• WORKING DATA:
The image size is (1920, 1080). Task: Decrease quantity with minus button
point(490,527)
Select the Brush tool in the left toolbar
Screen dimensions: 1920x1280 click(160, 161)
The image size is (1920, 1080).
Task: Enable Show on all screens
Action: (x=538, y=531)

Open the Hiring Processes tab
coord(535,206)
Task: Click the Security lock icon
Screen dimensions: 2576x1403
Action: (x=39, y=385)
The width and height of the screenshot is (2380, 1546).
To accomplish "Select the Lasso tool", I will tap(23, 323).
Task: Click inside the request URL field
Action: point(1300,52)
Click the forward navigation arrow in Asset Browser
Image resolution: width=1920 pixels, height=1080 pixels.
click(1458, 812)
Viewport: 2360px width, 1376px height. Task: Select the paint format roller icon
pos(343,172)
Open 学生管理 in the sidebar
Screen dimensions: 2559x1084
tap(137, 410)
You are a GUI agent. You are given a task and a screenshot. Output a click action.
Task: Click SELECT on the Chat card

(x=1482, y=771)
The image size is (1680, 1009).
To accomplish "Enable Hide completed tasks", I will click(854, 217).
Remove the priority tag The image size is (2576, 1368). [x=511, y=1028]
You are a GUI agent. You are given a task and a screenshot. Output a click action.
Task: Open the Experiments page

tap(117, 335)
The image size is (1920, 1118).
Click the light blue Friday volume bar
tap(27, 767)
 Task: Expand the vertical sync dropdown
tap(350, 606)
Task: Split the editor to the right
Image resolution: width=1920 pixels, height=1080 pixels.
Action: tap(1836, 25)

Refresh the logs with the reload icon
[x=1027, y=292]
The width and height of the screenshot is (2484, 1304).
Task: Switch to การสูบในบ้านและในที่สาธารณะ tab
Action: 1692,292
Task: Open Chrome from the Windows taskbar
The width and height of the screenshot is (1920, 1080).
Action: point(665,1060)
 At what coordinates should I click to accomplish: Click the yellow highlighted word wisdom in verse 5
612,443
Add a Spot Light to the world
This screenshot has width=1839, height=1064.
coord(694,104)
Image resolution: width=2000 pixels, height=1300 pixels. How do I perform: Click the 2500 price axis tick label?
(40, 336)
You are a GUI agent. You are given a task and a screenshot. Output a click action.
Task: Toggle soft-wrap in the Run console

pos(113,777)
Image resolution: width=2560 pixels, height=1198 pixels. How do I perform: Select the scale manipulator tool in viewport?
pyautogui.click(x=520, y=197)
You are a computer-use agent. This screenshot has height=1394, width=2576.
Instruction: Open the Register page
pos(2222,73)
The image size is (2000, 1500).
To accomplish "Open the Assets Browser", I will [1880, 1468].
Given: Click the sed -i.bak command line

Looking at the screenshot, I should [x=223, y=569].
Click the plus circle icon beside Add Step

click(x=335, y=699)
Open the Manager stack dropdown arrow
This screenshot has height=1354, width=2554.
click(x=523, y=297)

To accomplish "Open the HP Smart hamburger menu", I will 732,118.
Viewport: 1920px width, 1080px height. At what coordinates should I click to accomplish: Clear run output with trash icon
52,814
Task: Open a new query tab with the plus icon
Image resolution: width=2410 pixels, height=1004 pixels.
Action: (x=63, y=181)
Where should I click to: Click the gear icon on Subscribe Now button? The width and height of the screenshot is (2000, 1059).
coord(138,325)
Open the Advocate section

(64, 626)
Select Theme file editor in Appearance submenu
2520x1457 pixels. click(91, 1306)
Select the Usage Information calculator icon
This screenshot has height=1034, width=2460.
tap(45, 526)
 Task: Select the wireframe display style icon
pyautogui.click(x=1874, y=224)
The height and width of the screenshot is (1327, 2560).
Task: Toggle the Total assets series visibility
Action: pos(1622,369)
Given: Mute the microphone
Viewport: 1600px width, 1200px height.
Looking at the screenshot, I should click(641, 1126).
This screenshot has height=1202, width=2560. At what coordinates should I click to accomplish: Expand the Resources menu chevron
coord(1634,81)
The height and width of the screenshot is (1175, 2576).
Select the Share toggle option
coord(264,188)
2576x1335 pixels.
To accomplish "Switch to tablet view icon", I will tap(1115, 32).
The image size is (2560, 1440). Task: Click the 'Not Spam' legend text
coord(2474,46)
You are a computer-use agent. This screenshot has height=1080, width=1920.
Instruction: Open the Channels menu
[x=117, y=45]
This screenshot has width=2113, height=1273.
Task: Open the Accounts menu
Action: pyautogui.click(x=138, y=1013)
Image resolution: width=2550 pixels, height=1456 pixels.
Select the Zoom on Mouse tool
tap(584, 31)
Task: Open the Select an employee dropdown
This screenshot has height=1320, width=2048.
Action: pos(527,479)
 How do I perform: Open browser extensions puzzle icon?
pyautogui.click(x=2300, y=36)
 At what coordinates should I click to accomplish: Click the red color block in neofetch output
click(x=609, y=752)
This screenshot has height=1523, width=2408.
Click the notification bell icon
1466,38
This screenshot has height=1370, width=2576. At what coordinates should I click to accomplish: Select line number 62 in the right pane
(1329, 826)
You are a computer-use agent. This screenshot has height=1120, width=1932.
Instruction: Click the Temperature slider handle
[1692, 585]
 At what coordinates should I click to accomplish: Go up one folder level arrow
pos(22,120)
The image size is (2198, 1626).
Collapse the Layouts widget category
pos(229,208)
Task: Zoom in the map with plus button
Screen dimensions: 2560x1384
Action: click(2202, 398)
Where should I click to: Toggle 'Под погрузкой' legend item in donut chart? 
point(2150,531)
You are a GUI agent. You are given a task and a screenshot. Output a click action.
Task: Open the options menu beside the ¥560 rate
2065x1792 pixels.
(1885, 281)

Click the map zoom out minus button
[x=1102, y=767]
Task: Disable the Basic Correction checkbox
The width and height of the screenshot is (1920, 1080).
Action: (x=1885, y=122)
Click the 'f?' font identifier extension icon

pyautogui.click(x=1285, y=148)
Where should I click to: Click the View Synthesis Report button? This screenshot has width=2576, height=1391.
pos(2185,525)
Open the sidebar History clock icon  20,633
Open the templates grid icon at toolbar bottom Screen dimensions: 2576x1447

• PROBLEM: Read the entries above and find each line holding the word "sidebar". Copy it out.

• ANSWER FOR THE TASK:
Open 学生管理 in the sidebar
Open the sidebar History clock icon  20,633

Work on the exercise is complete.